Thier is a classic example of your quote in a particular Nickle stock. A clear example of seed capital that enabled a company to pull itself out of the muck............when the banks wouldn't touch them! (and wouldn't risk hedging thier production/as thier might not have been any)  .

A detailed post later when I have more time.........


Cheers.


----------



## mmmmining (10 April 2007)

Can you guys send me $25,000? I can issue 1 million shares of my company to you. I aim to list my company on ASX or TSX, or LSX, or NYSE, or NSX.....


----------



## Mousie (10 April 2007)

mmmmining said:


> Can you guys send me $25,000? I can issue 1 million shares of my company to you. I aim to list my company on ASX or TSX, or LSX, or NYSE, or NSX.....




No probs mmmmining, where's your disclosure doc?


----------



## mmmmining (10 April 2007)

Mousie said:


> No probs mmmmining, where's your disclosure doc?

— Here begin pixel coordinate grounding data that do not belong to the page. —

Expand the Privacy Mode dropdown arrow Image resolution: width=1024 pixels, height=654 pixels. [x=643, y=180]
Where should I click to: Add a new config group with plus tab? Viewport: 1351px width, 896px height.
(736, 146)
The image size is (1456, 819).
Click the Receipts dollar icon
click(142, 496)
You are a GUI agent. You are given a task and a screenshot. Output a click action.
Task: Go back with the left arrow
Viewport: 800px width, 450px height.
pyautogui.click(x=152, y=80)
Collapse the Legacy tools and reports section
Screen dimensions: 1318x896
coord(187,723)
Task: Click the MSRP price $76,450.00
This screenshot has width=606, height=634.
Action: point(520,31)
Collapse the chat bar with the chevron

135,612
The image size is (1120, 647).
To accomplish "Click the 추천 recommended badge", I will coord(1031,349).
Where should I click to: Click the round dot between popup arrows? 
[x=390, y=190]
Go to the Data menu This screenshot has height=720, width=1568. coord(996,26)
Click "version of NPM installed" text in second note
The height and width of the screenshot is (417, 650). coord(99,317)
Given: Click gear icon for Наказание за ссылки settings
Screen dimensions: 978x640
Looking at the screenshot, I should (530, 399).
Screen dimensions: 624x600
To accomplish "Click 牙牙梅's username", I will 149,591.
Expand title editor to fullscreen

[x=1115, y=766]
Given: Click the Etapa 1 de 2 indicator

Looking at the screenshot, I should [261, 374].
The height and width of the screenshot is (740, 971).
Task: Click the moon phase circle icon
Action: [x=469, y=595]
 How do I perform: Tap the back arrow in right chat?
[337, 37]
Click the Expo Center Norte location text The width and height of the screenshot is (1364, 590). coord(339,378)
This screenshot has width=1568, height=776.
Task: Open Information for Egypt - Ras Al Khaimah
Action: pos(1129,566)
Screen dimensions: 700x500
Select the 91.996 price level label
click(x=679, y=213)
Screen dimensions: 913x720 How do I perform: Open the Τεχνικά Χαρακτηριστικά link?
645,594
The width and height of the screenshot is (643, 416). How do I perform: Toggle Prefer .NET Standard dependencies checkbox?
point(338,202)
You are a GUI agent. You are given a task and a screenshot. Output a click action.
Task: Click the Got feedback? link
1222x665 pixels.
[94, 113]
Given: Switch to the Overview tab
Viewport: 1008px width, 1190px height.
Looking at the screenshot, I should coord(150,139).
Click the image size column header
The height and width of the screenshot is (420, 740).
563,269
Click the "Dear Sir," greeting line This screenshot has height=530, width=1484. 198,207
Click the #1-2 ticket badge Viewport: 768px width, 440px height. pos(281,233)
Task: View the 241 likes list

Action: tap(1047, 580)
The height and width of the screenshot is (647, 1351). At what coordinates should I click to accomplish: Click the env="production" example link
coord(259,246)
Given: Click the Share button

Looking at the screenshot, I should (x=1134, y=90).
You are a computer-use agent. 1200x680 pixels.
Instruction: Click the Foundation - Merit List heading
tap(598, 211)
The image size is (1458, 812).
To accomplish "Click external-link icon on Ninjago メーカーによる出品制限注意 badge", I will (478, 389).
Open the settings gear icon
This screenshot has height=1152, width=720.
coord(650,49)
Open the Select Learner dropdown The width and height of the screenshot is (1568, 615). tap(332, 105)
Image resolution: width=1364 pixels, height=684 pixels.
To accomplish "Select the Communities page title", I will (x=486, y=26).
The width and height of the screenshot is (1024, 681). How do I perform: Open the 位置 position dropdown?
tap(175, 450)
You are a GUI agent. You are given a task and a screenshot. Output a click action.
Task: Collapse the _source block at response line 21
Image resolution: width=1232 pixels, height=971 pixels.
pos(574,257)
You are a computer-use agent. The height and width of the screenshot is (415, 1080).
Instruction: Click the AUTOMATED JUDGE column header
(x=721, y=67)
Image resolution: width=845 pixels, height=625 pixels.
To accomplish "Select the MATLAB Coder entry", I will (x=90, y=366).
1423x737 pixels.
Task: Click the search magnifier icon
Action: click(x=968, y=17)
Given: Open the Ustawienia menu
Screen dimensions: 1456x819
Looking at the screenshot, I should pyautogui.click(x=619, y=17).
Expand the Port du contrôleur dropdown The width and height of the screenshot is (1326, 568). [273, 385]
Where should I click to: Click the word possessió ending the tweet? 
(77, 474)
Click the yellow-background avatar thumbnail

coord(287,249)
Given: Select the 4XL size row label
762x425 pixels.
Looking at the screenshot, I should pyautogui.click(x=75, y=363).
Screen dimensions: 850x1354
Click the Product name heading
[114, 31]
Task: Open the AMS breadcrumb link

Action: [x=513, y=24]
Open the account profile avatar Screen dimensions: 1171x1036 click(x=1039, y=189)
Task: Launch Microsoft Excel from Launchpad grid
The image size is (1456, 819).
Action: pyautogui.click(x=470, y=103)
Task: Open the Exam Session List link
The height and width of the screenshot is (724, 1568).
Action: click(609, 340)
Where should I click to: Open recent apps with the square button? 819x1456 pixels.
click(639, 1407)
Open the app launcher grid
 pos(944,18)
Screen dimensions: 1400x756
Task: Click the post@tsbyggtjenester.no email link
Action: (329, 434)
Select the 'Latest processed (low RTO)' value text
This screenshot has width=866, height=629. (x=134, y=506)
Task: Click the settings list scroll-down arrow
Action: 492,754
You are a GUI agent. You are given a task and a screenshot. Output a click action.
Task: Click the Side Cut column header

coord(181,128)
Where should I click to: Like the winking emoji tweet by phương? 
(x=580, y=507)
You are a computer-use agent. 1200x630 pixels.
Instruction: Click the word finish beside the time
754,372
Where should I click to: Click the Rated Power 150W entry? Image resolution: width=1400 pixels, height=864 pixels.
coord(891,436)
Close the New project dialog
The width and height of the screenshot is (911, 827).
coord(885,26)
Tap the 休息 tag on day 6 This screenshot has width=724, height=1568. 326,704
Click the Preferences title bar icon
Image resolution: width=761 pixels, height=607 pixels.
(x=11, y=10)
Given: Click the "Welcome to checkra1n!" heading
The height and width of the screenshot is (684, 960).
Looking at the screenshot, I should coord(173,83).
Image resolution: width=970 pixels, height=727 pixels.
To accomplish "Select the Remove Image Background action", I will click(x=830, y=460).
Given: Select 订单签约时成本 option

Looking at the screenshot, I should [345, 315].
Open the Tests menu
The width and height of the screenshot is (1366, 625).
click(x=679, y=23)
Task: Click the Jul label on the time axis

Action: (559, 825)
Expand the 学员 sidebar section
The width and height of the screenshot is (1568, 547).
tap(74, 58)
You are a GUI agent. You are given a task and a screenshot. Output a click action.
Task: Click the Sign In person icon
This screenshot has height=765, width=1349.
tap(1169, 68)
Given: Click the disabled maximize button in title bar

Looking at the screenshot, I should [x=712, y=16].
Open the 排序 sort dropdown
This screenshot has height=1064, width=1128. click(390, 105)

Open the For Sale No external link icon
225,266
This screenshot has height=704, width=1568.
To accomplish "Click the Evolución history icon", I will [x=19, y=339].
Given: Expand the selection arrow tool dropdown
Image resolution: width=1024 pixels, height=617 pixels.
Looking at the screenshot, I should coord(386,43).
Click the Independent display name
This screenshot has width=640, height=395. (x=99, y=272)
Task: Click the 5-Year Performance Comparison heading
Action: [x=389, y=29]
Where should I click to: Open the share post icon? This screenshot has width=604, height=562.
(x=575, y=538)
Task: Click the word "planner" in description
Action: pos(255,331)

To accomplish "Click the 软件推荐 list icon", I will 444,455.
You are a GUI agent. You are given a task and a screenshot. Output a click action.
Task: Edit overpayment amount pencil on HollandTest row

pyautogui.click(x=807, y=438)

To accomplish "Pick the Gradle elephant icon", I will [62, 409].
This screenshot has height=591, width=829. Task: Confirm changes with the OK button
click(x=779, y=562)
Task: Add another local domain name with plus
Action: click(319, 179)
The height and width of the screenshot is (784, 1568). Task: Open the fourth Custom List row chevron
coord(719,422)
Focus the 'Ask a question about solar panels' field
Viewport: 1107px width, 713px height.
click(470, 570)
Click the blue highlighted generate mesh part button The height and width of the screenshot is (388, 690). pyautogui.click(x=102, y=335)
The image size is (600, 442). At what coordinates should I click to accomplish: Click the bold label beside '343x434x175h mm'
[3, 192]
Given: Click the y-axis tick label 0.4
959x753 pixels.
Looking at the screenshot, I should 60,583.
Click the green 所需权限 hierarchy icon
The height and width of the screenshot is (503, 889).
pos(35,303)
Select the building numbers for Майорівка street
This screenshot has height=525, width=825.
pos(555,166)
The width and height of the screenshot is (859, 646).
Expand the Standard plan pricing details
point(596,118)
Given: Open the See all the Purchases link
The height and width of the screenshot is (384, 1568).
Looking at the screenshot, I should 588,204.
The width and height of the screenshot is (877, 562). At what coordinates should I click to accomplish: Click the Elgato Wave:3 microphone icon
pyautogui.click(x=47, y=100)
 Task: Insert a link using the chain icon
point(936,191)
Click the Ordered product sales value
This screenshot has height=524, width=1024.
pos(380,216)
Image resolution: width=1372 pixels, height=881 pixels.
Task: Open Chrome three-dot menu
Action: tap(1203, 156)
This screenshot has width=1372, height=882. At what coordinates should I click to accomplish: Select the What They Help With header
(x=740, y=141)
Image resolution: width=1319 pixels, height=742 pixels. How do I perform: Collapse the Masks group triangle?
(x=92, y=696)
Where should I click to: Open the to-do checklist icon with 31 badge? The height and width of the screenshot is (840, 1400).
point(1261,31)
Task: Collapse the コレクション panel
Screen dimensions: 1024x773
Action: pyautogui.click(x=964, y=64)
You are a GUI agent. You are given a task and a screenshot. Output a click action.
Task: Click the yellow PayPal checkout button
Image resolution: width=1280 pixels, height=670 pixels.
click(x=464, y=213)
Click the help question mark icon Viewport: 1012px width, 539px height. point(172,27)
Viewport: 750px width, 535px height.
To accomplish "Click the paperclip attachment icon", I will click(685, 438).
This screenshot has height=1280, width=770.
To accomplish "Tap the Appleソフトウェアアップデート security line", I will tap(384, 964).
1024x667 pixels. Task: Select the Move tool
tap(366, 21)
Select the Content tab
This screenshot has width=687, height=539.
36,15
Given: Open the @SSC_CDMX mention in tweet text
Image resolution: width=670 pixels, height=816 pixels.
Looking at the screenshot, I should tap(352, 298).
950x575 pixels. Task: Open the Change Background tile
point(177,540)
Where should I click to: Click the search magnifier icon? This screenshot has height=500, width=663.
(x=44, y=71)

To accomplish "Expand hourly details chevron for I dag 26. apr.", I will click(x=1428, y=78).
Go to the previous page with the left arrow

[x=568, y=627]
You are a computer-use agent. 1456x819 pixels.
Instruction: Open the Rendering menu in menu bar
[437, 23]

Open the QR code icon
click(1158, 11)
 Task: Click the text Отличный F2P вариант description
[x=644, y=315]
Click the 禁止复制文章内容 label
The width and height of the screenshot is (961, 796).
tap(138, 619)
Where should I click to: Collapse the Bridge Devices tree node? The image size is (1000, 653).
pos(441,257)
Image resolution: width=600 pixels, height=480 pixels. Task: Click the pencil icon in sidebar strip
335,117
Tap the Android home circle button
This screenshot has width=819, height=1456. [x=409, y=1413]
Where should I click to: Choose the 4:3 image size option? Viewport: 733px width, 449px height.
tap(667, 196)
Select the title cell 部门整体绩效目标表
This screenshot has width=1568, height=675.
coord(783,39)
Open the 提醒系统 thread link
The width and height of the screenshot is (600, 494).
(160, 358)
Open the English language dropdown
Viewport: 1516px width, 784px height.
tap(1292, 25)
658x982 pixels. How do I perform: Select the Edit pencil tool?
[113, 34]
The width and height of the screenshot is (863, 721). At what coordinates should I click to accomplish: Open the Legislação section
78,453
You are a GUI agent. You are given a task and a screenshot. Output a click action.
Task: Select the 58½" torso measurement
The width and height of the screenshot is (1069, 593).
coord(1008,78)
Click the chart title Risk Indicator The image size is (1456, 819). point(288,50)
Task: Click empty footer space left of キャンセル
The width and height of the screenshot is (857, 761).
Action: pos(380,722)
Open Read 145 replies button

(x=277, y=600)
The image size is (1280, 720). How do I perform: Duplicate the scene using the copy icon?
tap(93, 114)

Give me your address, I will ask my lawyer forward you a copy.   But My lawyer might be very busy, could be tomorrow, could be next month, could be next year.   If you have not received by then, PM me.:


----------



## Mousie (10 April 2007)

mmmmining said:


> Give me your address, I will ask my lawyer forward you a copy.  But My lawyer might be very busy, could be tomorrow, could be next month, could be next year.   If you have not received by then, PM me.:




Hmmm...piss poor form of a lawyer to actually think of forwarding DDs next year; get a better lawyer on your team 1st before thinking of getting my $25k investment


----------



## noirua (11 April 2007)

Provided you are in a good stable financial position, then moving into Seed Capital Tranches is an excellent way forward to riches. Risk is a factor and it remains the highest, short of gambling in CFD's etc., 

Stable financial position: A house fully paid for, no debts, $200,000 in the bank or investments, and either an excellent pension fund to come or a solid well paid job. In this situation it matters not, except to pride or greed, whether it works out or not, more opportunities will follow. 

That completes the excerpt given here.